Despite longstanding challenges, the face of American business ownership has changed. Where we once saw a lack of diversity, new small business start-ups from women, minority, and native-owned entrepreneurs outpace all other demographics in the last few years. What we’re hearing is borne out by the facts. American Express’s 2019 State of Women Owned Business reports that women owned business startups have increased at twice the rate of all new businesses. And half of those women owned businesses are also minority owned. Here in Connecticut, we’ve spent years building these small business ecosystems because they employ those in our communities and provide important services.
PPP is essential to the survival of small businesses and to ensuring our local economies can recover quickly from this crisis, but only if funds go to the people who truly need them and not just to the well-connected. We fear that many minority and women owned businesses will end up shut out of the Small Business Administration’s PPP. We are hearing time and time again of underserved communities lacking access to these lending programs – partially because they didn’t have access before this crisis.
The original intent of the PPP was to quickly put funds in the hands of small business owners to keep employees on the payroll, but, just last week, Ruth’s Chris Steak House and its 5,000 employees announced that they had received $20M from the program. How is it possible that Ruth’s Chris can receive these funds but a mom-and-pop restaurant on Main Street would be left to struggle?
Our small businesses in this country and in Connecticut face a disparity in how they are banked and treated daily. Many minority and women owned small businesses have never worked closely with an SBA bank lender and don’t have traditional access to capital. Without proper protections, first-time borrowers are at the back of the line and shut out of PPP funds.
Now with the initial allocation of PPP funds exhausted, negotiations are underway to assist these underresourced and unbanked communities in the next round. Connecticut leaders on the state and federal level must stand up now and demand fairness and smart economic policy.
In Congress, we must have a more focused program to get capital into the hands of community banks, nonbank lenders, and smaller institutions focused on lending to underserved communities.

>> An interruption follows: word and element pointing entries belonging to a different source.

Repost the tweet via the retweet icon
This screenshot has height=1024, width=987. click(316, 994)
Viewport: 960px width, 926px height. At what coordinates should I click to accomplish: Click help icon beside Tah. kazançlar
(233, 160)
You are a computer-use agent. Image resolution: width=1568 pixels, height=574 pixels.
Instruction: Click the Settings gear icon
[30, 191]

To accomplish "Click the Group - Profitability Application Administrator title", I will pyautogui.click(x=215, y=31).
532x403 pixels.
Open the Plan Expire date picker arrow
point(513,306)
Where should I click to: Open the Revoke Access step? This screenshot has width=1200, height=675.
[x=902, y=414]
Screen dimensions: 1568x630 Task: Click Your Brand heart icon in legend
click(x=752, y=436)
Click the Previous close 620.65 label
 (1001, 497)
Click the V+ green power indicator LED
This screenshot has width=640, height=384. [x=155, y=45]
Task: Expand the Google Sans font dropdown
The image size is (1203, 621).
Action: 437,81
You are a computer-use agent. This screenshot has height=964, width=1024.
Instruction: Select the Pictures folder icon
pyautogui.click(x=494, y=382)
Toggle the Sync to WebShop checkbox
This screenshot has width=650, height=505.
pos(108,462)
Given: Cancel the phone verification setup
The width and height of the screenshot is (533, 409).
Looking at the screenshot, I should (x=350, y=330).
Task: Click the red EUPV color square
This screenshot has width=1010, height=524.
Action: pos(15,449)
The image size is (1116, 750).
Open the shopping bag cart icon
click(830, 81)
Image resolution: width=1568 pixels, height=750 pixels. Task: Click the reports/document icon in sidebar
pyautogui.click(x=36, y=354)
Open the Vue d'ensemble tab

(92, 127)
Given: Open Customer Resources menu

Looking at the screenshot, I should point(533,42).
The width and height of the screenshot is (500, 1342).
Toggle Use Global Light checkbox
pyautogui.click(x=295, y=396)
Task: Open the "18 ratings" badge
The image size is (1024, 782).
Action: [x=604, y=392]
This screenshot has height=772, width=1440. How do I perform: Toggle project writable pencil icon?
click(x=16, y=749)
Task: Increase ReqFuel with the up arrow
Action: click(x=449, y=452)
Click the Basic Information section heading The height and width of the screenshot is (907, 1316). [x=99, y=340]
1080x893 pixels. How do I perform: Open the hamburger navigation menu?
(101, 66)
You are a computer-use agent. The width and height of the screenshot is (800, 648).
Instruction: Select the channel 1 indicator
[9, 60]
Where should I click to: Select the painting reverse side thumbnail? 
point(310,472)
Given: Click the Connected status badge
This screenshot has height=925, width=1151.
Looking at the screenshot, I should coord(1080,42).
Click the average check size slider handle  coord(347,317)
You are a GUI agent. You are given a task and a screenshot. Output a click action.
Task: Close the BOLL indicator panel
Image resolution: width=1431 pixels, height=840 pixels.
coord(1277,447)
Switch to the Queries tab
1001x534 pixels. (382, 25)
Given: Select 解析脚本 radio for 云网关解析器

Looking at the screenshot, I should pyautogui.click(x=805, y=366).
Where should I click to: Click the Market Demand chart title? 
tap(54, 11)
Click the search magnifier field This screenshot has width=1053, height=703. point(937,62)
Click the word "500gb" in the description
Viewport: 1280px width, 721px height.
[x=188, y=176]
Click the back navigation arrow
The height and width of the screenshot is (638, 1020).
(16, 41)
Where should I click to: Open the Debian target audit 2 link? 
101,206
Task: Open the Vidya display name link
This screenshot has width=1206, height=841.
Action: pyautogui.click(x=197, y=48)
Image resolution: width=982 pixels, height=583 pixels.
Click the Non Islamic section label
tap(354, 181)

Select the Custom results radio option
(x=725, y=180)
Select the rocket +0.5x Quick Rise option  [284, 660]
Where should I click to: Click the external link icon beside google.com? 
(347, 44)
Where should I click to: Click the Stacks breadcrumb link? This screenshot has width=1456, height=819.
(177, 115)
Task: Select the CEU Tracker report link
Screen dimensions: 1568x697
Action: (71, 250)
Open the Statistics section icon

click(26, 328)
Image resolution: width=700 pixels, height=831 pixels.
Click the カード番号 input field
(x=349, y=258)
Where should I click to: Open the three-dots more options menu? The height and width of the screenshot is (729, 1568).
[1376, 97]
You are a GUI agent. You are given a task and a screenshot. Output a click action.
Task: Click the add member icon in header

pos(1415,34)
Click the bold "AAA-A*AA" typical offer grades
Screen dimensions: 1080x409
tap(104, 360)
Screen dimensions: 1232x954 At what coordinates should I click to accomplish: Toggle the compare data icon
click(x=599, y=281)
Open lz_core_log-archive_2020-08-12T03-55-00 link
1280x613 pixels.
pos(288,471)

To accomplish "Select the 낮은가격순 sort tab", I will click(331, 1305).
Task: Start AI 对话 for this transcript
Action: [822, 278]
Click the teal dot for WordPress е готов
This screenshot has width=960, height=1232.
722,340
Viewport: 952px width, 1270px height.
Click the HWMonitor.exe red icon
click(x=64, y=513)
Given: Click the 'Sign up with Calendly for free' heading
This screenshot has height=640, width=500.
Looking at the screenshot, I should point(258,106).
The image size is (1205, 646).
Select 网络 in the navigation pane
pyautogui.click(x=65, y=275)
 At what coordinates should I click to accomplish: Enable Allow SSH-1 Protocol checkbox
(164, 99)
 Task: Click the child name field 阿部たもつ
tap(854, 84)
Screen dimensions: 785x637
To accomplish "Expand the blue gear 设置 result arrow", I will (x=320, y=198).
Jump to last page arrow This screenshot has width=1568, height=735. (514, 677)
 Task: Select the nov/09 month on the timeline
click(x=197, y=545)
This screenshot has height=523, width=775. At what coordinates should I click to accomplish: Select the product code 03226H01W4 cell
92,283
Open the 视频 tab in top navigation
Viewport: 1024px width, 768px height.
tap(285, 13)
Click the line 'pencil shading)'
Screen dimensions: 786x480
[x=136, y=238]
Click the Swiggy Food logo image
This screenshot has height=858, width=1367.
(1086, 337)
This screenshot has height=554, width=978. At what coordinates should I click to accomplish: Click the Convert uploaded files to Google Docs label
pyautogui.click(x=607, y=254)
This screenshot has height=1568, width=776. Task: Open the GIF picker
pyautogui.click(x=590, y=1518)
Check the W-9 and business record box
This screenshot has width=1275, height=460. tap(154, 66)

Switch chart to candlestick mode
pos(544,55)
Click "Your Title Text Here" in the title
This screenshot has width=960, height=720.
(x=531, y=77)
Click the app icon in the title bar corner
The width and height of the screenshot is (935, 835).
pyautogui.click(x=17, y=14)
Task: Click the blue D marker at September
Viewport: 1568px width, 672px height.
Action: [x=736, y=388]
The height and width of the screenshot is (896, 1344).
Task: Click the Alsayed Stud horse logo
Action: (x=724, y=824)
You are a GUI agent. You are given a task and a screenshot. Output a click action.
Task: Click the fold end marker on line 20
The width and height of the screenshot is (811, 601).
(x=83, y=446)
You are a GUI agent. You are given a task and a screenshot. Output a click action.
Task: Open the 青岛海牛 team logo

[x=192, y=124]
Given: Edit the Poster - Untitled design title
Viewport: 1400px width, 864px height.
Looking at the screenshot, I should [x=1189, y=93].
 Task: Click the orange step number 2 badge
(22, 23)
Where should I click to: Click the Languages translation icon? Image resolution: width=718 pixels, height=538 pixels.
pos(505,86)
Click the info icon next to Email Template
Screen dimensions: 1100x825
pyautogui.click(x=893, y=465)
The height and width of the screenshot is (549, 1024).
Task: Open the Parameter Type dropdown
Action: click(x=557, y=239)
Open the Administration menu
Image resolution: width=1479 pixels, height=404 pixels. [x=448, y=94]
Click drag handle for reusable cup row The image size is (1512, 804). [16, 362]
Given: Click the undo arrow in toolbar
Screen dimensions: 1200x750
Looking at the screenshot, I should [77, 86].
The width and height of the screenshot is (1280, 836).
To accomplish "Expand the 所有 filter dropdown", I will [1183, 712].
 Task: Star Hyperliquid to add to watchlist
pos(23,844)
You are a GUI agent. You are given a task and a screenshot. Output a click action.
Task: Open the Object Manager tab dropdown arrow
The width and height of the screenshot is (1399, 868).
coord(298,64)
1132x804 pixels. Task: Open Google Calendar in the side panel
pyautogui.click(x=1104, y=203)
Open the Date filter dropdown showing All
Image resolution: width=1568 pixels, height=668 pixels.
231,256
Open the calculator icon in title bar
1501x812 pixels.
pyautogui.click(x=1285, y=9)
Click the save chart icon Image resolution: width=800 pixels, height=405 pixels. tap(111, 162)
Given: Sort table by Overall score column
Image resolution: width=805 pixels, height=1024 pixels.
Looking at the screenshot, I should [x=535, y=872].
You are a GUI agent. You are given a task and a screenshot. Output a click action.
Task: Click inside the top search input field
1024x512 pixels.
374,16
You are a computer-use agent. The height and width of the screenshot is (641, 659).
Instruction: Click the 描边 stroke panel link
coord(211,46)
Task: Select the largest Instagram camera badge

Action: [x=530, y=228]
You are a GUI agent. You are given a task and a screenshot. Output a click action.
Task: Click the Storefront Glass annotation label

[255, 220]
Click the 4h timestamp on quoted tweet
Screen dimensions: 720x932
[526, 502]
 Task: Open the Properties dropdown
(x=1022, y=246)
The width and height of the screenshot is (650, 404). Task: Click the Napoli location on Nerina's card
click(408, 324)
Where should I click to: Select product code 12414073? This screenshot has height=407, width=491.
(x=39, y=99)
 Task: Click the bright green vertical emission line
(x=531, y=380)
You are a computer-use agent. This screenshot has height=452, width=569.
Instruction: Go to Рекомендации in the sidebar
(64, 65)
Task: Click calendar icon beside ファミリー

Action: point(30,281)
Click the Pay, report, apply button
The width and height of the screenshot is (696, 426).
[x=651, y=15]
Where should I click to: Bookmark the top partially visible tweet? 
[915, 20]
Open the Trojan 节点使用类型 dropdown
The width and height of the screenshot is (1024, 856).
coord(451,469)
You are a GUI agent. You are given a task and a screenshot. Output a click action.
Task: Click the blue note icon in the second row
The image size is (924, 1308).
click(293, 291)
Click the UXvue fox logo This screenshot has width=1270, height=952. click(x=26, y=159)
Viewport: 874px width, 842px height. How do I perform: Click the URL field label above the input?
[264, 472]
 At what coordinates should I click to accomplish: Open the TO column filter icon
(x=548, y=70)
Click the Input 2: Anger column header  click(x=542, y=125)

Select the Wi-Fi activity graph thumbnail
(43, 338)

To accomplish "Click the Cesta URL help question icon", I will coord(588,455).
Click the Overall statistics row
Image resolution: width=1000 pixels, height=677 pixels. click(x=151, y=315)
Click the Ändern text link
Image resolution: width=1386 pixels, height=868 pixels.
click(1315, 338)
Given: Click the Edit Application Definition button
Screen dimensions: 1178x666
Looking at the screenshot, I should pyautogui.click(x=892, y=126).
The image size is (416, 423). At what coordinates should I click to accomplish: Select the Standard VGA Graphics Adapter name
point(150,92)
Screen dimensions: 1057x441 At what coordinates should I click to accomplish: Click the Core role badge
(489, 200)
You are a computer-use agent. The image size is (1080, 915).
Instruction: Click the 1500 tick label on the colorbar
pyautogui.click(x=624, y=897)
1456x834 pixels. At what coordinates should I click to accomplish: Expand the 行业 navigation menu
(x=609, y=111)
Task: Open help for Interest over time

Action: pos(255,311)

House Speaker Nancy Pelosi and Senate Minority Leader Chuck Schumer are right to call for leveling the playing field for women and minority owned businesses.
Here in Connecticut we must ensure our state programs provide equal access to underserved communities. We must ensure that our banks bring access to capital to Main Street. We’re going to work directly with consumer banks to encourage the opening of more branches in underserved communities so we can begin to build vital relationships on the front lines.
The Paycheck Protection Program is leaving too many businesses behind in its current form. Putting more money into the program without essential reforms is not the most effective use of taxpayer dollars. Small business owners in this state and country face an inequality that has been exacerbated by this pandemic. Together, we need to do everything we can to make sure we don’t lose these businesses, the backbone of our communities. We have a unique second chance here to make things right. Let’s not squander the opportunity.